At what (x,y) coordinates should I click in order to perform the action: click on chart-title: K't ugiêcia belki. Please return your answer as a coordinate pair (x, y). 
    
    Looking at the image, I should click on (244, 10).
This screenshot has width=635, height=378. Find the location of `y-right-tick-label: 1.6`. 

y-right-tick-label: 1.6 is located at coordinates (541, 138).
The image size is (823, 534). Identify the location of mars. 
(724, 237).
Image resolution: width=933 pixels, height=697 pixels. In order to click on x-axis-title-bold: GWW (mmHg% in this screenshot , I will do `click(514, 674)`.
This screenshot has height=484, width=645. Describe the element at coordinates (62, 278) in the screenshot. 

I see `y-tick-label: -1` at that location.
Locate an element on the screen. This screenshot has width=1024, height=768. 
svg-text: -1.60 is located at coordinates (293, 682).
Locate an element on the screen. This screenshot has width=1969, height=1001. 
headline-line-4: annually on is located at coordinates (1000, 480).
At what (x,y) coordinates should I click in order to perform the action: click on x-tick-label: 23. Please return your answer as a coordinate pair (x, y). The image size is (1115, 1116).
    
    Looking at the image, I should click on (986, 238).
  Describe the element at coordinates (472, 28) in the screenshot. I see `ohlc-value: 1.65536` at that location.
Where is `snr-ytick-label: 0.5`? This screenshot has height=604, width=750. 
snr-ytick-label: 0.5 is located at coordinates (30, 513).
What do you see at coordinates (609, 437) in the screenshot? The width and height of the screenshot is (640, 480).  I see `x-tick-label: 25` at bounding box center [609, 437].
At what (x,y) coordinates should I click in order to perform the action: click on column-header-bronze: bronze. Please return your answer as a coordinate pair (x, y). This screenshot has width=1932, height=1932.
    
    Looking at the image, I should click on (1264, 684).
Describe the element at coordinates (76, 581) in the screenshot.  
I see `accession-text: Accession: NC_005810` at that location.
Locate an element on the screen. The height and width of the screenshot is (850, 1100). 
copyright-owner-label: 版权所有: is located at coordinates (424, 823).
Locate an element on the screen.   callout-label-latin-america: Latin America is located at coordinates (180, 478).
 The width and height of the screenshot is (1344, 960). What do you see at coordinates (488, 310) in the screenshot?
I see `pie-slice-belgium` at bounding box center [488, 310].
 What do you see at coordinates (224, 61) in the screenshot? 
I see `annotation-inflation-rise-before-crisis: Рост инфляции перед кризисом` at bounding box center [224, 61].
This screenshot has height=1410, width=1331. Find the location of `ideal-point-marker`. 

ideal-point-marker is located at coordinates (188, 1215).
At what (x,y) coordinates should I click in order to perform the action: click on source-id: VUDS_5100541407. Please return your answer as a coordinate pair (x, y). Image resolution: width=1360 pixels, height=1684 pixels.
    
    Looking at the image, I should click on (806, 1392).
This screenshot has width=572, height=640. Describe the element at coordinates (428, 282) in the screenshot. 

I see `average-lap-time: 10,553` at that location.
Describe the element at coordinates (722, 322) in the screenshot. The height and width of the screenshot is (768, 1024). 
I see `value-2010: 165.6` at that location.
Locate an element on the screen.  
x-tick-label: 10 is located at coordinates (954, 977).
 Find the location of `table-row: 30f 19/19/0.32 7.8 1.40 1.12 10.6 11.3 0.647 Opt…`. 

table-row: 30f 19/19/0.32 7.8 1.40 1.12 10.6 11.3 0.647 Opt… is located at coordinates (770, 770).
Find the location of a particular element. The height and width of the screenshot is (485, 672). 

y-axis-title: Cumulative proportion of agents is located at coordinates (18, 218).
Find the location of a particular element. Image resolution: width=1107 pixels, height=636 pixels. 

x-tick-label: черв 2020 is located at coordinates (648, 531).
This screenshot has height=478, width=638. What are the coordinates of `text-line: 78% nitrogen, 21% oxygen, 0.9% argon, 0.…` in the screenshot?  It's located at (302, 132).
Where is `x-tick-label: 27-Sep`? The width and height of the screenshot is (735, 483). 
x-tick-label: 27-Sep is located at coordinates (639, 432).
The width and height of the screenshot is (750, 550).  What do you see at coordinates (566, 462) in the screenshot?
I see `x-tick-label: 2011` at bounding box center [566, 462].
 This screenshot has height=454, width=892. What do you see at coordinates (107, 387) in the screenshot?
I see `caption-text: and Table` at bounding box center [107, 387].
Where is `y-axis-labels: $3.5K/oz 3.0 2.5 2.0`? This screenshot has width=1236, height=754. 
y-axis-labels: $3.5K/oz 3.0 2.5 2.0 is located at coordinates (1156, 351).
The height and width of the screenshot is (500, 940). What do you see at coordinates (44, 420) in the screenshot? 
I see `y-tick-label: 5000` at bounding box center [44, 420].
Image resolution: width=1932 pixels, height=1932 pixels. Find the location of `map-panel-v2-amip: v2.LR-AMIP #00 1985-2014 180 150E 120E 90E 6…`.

------

→ **TASK BRIEF**:
Put all of the material above into a Markdown table with two columns, Row and Line. Number each row, and leave out any blank lines.

→ **PROBLEM SOLUTION**:
| Row | Line |
|---|---|
| 1 | At what (x,y) coordinates should I click in order to perform the action: click on chart-title: K't ugiêcia belki. Please return your answer as a coordinate pair (x, y).  |
| 2 |     Looking at the image, I should click on (244, 10). |
| 3 | This screenshot has width=635, height=378. Find the location of `y-right-tick-label: 1.6`.  |
| 4 | y-right-tick-label: 1.6 is located at coordinates (541, 138). |
| 5 | The image size is (823, 534). Identify the location of mars.  |
| 6 | (724, 237). |
| 7 | Image resolution: width=933 pixels, height=697 pixels. In order to click on x-axis-title-bold: GWW (mmHg% in this screenshot , I will do `click(514, 674)`. |
| 8 | This screenshot has height=484, width=645. Describe the element at coordinates (62, 278) in the screenshot.  |
| 9 | I see `y-tick-label: -1` at that location. |
| 10 | Locate an element on the screen. This screenshot has width=1024, height=768.  |
| 11 | svg-text: -1.60 is located at coordinates (293, 682). |
| 12 | Locate an element on the screen. This screenshot has width=1969, height=1001.  |
| 13 | headline-line-4: annually on is located at coordinates (1000, 480). |
| 14 | At what (x,y) coordinates should I click in order to perform the action: click on x-tick-label: 23. Please return your answer as a coordinate pair (x, y). The image size is (1115, 1116). |
| 15 |     Looking at the image, I should click on (986, 238). |
| 16 |   Describe the element at coordinates (472, 28) in the screenshot. I see `ohlc-value: 1.65536` at that location. |
| 17 | Where is `snr-ytick-label: 0.5`? This screenshot has height=604, width=750.  |
| 18 | snr-ytick-label: 0.5 is located at coordinates (30, 513). |
| 19 | What do you see at coordinates (609, 437) in the screenshot? The width and height of the screenshot is (640, 480).  I see `x-tick-label: 25` at bounding box center [609, 437]. |
| 20 | At what (x,y) coordinates should I click in order to perform the action: click on column-header-bronze: bronze. Please return your answer as a coordinate pair (x, y). This screenshot has width=1932, height=1932. |
| 21 |     Looking at the image, I should click on (1264, 684). |
| 22 | Describe the element at coordinates (76, 581) in the screenshot.   |
| 23 | I see `accession-text: Accession: NC_005810` at that location. |
| 24 | Locate an element on the screen. The height and width of the screenshot is (850, 1100).  |
| 25 | copyright-owner-label: 版权所有: is located at coordinates (424, 823). |
| 26 | Locate an element on the screen.   callout-label-latin-america: Latin America is located at coordinates (180, 478). |
| 27 |  The width and height of the screenshot is (1344, 960). What do you see at coordinates (488, 310) in the screenshot? |
| 28 | I see `pie-slice-belgium` at bounding box center [488, 310]. |
| 29 |  What do you see at coordinates (224, 61) in the screenshot?  |
| 30 | I see `annotation-inflation-rise-before-crisis: Рост инфляции перед кризисом` at bounding box center [224, 61]. |
| 31 | This screenshot has height=1410, width=1331. Find the location of `ideal-point-marker`.  |
| 32 | ideal-point-marker is located at coordinates (188, 1215). |
| 33 | At what (x,y) coordinates should I click in order to perform the action: click on source-id: VUDS_5100541407. Please return your answer as a coordinate pair (x, y). Image resolution: width=1360 pixels, height=1684 pixels. |
| 34 |     Looking at the image, I should click on (806, 1392). |
| 35 | This screenshot has width=572, height=640. Describe the element at coordinates (428, 282) in the screenshot.  |
| 36 | I see `average-lap-time: 10,553` at that location. |
| 37 | Describe the element at coordinates (722, 322) in the screenshot. The height and width of the screenshot is (768, 1024).  |
| 38 | I see `value-2010: 165.6` at that location. |
| 39 | Locate an element on the screen.   |
| 40 | x-tick-label: 10 is located at coordinates (954, 977). |
| 41 |  Find the location of `table-row: 30f 19/19/0.32 7.8 1.40 1.12 10.6 11.3 0.647 Opt…`.  |
| 42 | table-row: 30f 19/19/0.32 7.8 1.40 1.12 10.6 11.3 0.647 Opt… is located at coordinates (770, 770). |
| 43 | Find the location of a particular element. The height and width of the screenshot is (485, 672).  |
| 44 | y-axis-title: Cumulative proportion of agents is located at coordinates (18, 218). |
| 45 | Find the location of a particular element. Image resolution: width=1107 pixels, height=636 pixels.  |
| 46 | x-tick-label: черв 2020 is located at coordinates (648, 531). |
| 47 | This screenshot has height=478, width=638. What are the coordinates of `text-line: 78% nitrogen, 21% oxygen, 0.9% argon, 0.…` in the screenshot?  It's located at (302, 132). |
| 48 | Where is `x-tick-label: 27-Sep`? The width and height of the screenshot is (735, 483).  |
| 49 | x-tick-label: 27-Sep is located at coordinates (639, 432). |
| 50 | The width and height of the screenshot is (750, 550).  What do you see at coordinates (566, 462) in the screenshot? |
| 51 | I see `x-tick-label: 2011` at bounding box center [566, 462]. |
| 52 |  This screenshot has height=454, width=892. What do you see at coordinates (107, 387) in the screenshot? |
| 53 | I see `caption-text: and Table` at bounding box center [107, 387]. |
| 54 | Where is `y-axis-labels: $3.5K/oz 3.0 2.5 2.0`? This screenshot has width=1236, height=754.  |
| 55 | y-axis-labels: $3.5K/oz 3.0 2.5 2.0 is located at coordinates (1156, 351). |
| 56 | The height and width of the screenshot is (500, 940). What do you see at coordinates (44, 420) in the screenshot?  |
| 57 | I see `y-tick-label: 5000` at bounding box center [44, 420]. |
| 58 | Image resolution: width=1932 pixels, height=1932 pixels. Find the location of `map-panel-v2-amip: v2.LR-AMIP #00 1985-2014 180 150E 120E 90E 6…`. |